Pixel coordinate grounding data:
- - -
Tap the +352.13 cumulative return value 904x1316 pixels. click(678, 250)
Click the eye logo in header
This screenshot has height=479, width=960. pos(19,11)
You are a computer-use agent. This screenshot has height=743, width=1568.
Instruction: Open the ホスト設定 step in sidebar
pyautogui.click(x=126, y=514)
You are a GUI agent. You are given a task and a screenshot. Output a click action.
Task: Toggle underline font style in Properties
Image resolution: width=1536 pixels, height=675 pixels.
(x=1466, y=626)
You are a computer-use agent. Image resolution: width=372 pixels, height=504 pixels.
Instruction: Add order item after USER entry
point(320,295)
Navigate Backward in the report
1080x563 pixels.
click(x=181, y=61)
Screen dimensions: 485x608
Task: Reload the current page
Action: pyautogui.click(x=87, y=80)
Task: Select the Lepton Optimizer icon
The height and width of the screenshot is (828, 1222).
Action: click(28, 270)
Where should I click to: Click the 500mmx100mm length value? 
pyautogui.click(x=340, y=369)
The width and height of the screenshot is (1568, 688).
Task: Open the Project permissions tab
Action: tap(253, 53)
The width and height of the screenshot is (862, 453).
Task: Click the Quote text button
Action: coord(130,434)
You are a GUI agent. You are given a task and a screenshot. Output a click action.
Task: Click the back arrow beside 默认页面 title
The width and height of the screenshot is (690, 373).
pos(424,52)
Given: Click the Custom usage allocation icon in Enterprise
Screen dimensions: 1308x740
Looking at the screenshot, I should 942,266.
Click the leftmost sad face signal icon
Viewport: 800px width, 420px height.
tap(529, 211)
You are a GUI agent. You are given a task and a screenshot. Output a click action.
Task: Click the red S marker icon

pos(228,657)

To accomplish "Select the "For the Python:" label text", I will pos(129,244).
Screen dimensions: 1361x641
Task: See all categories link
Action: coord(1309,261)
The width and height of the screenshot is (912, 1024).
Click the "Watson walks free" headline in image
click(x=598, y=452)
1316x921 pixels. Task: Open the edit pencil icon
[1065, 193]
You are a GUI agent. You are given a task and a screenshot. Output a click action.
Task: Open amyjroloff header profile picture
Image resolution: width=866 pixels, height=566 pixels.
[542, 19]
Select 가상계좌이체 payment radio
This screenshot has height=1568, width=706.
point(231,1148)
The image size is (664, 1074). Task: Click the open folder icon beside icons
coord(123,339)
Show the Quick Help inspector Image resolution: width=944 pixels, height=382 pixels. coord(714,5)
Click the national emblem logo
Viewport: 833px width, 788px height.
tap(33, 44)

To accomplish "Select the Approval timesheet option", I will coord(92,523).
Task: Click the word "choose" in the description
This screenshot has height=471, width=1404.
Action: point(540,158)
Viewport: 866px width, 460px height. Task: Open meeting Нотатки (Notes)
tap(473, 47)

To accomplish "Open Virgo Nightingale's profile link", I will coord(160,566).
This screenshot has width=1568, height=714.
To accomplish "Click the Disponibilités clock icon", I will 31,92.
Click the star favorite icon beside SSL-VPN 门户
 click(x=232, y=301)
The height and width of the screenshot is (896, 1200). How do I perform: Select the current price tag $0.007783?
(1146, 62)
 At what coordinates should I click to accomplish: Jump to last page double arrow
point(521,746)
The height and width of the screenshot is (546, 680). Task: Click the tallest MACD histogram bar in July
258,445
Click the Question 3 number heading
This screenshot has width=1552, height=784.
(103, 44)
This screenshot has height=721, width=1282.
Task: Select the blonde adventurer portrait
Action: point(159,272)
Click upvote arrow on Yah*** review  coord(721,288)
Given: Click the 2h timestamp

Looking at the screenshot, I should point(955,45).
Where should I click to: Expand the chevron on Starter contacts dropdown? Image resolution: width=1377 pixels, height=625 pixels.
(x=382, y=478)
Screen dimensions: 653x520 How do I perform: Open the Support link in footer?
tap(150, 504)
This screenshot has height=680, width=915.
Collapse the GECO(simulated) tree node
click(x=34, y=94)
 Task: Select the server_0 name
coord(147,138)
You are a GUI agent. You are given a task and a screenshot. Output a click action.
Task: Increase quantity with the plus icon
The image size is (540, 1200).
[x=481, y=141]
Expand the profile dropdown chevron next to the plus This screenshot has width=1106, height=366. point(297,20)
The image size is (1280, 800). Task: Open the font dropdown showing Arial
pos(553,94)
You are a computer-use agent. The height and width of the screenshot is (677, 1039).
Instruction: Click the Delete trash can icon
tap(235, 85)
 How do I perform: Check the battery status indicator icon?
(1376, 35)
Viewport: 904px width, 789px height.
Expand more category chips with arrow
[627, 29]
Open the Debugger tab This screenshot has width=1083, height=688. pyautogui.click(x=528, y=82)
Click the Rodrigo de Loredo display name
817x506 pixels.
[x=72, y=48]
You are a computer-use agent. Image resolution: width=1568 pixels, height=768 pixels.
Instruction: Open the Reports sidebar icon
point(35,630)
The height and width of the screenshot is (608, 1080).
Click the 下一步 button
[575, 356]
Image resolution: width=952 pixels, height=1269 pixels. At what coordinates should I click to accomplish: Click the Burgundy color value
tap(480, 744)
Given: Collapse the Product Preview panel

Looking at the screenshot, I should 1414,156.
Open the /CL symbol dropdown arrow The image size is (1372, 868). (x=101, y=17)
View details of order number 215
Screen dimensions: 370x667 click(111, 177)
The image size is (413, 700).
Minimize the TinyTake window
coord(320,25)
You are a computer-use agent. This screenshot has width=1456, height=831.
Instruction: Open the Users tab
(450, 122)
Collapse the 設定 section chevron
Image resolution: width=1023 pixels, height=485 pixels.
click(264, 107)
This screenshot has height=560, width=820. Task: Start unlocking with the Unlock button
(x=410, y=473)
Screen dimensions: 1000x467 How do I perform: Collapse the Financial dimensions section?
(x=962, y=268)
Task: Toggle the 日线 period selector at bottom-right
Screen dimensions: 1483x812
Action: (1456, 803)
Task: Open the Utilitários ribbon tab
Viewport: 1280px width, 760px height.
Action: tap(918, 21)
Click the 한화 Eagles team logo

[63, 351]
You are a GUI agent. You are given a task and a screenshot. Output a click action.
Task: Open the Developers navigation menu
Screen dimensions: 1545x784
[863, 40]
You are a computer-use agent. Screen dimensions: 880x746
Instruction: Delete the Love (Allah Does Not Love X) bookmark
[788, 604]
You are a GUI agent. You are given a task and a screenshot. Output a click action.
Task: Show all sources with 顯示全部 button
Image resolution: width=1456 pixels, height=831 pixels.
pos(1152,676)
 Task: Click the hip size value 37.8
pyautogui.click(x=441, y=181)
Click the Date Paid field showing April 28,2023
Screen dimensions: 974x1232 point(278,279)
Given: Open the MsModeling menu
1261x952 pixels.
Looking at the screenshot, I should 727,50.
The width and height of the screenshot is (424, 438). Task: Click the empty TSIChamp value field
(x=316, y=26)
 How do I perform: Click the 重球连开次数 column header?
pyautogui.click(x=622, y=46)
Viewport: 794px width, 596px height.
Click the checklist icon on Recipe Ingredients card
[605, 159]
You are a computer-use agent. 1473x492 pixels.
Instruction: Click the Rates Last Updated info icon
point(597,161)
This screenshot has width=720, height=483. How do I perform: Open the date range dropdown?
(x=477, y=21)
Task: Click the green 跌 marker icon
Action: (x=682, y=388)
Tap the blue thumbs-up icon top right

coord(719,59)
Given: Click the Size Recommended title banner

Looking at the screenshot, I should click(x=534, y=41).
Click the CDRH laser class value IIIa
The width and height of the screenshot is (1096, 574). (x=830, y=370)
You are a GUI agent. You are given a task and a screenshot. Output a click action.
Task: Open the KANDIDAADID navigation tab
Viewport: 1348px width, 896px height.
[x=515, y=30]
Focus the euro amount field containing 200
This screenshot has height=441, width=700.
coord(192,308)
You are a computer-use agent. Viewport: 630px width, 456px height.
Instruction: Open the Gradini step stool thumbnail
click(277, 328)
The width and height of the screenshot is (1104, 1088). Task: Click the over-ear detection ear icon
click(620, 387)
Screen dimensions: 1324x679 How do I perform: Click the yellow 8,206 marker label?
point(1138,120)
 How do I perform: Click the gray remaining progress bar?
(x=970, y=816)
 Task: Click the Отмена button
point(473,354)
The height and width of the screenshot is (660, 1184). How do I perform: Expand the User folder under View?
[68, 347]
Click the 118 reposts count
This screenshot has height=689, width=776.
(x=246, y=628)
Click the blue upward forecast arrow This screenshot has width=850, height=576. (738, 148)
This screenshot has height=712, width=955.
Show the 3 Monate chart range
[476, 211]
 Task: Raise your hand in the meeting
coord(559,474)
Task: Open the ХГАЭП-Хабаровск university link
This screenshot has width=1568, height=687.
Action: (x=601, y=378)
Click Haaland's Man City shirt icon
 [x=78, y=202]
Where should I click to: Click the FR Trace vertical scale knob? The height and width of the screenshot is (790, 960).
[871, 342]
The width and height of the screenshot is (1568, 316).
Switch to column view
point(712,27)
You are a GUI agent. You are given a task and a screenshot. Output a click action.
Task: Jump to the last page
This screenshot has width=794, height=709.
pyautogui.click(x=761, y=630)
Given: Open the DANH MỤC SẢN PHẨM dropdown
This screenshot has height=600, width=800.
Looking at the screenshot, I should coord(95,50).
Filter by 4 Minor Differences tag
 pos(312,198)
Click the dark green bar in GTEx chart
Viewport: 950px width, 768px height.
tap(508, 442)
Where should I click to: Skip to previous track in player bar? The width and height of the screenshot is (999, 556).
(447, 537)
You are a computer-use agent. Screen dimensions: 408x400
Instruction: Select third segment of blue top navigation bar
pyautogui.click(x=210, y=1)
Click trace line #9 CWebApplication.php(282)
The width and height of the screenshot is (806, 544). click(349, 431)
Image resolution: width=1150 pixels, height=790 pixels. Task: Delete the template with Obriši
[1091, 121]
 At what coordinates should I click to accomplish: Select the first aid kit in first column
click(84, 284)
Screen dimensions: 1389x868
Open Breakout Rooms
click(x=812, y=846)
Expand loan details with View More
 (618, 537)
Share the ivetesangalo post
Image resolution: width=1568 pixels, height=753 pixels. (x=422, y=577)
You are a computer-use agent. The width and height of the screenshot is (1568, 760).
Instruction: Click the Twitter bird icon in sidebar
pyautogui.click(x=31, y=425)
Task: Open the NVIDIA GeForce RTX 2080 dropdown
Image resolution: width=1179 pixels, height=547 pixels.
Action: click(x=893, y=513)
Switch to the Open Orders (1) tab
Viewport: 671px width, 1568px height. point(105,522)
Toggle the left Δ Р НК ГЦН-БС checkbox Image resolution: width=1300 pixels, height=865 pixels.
- - -
* [WORK INSTRUCTIONS]: Search the entries for the word "menu", then copy every line in which it is found.

* [FINAL ANSWER]:
Task: Open the Developers navigation menu
Given: Open the MsModeling menu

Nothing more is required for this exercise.